Ruiny zamku w Wenecji
Tuż obok Muzeum Kolei Wąskotorowej wznoszą się ruiny XIV-wiecznego zamku. To pozostałość warowni wybudowanej przez ówczesnego pana tych ziem, Mikołaja Nałęcza z Chomiąży, zwanego Krwawym Diabłem Weneckim. Czym zasłużył sobie na tak okrutny przydomek? Bezwzględnością i surowością swych sądów, tak przynajmniej głosi legenda…
Był to jeden z pierwszych prywatnych zamków obronnych w Polsce. Zbudowany na naturalnym wzniesieniu, na przesmyku pomiędzy jeziorami Weneckim i Biskupińskim, stanowił doskonały punkt strategiczny, strzegący szlaku łączącego Żnin z Gnieznem, czyli niespokojnego pogranicza polsko-krzyżackiego.

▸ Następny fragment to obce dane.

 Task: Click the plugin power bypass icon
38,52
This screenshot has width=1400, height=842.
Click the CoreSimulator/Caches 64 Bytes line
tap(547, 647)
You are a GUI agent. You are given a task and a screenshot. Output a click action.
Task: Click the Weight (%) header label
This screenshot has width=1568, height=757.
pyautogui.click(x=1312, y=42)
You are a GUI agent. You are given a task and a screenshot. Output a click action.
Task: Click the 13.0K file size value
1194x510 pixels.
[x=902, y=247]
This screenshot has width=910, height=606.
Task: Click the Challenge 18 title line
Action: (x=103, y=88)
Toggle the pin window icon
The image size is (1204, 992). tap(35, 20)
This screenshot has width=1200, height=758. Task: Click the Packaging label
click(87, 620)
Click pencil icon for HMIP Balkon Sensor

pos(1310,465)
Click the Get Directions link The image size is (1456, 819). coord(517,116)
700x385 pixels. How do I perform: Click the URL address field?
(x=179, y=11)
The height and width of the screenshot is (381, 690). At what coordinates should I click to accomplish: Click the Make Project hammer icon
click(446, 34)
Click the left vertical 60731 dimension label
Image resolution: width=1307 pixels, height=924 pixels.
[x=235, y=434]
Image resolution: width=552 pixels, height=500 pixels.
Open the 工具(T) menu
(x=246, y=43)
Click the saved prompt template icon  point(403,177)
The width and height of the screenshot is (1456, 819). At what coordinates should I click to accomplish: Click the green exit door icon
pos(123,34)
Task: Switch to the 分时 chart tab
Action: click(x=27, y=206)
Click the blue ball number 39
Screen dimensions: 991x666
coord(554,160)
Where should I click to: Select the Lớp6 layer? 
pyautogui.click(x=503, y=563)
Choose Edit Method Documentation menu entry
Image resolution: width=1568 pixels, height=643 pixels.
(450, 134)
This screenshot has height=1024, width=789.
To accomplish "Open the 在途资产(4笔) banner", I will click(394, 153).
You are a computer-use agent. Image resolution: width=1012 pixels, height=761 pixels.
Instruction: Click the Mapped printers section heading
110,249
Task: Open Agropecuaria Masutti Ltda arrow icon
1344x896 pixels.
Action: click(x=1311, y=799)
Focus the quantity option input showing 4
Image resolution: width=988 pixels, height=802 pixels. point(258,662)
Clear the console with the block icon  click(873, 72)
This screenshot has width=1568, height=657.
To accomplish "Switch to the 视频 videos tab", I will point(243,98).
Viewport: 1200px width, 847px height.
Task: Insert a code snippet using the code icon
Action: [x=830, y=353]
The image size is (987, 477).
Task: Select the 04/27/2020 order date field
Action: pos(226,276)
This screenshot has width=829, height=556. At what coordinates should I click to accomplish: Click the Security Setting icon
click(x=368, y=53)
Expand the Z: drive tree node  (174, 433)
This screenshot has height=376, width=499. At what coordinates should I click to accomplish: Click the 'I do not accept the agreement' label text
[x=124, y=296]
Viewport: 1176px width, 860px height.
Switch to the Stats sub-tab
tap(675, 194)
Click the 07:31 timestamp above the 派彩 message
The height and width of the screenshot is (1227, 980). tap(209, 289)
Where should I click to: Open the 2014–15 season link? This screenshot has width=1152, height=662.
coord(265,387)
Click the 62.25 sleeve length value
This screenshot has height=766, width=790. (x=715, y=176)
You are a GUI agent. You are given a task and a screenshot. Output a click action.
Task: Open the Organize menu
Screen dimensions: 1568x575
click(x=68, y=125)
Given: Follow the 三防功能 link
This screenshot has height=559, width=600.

Historia zamku nie trwała długo. W 1395 roku doszło do sąsiedzkiego zatargu pomiędzy rodami Nałęczów i Grzymalitów, czego skutkiem było częściowe zniszczenie zamku. Po śmierci Mikołaja Nałęcza warownia przeszła w ręce jego wnuka – Mikołaja z rodu Pomianów z Warzymowa, który już w 1420 roku sprzedał go arcybiskupowi gnieźnieńskiemu Mikołajowi Trąbie. Duchowny umocnił i rozbudował zamek, czyniąc z niego główną siedzibę arcybiskupów na Pałukach. Koniec XV w. przyniósł kres świetności zamku. Po zawarciu pokoju z Krzyżakami stracił on swoje strategiczne znaczenie. Został opuszczony i rozebrany.
Dziś do Wenecji przyciągają turystów jego tajemnicze ruiny. Nocami wokół zamku słychać ponoć jęki samego Diabła Weneckiego, który strzeże swego bogactwa. Jak głosi legenda pewnego dnia, podczas hucznej imprezy w zamek uderzył piorun, zamieniając go w ruinę i zasypując gruzami właściciela i jego niezliczone skarby. Podobno są tam do dzisiaj… Kto chce – niech szuka!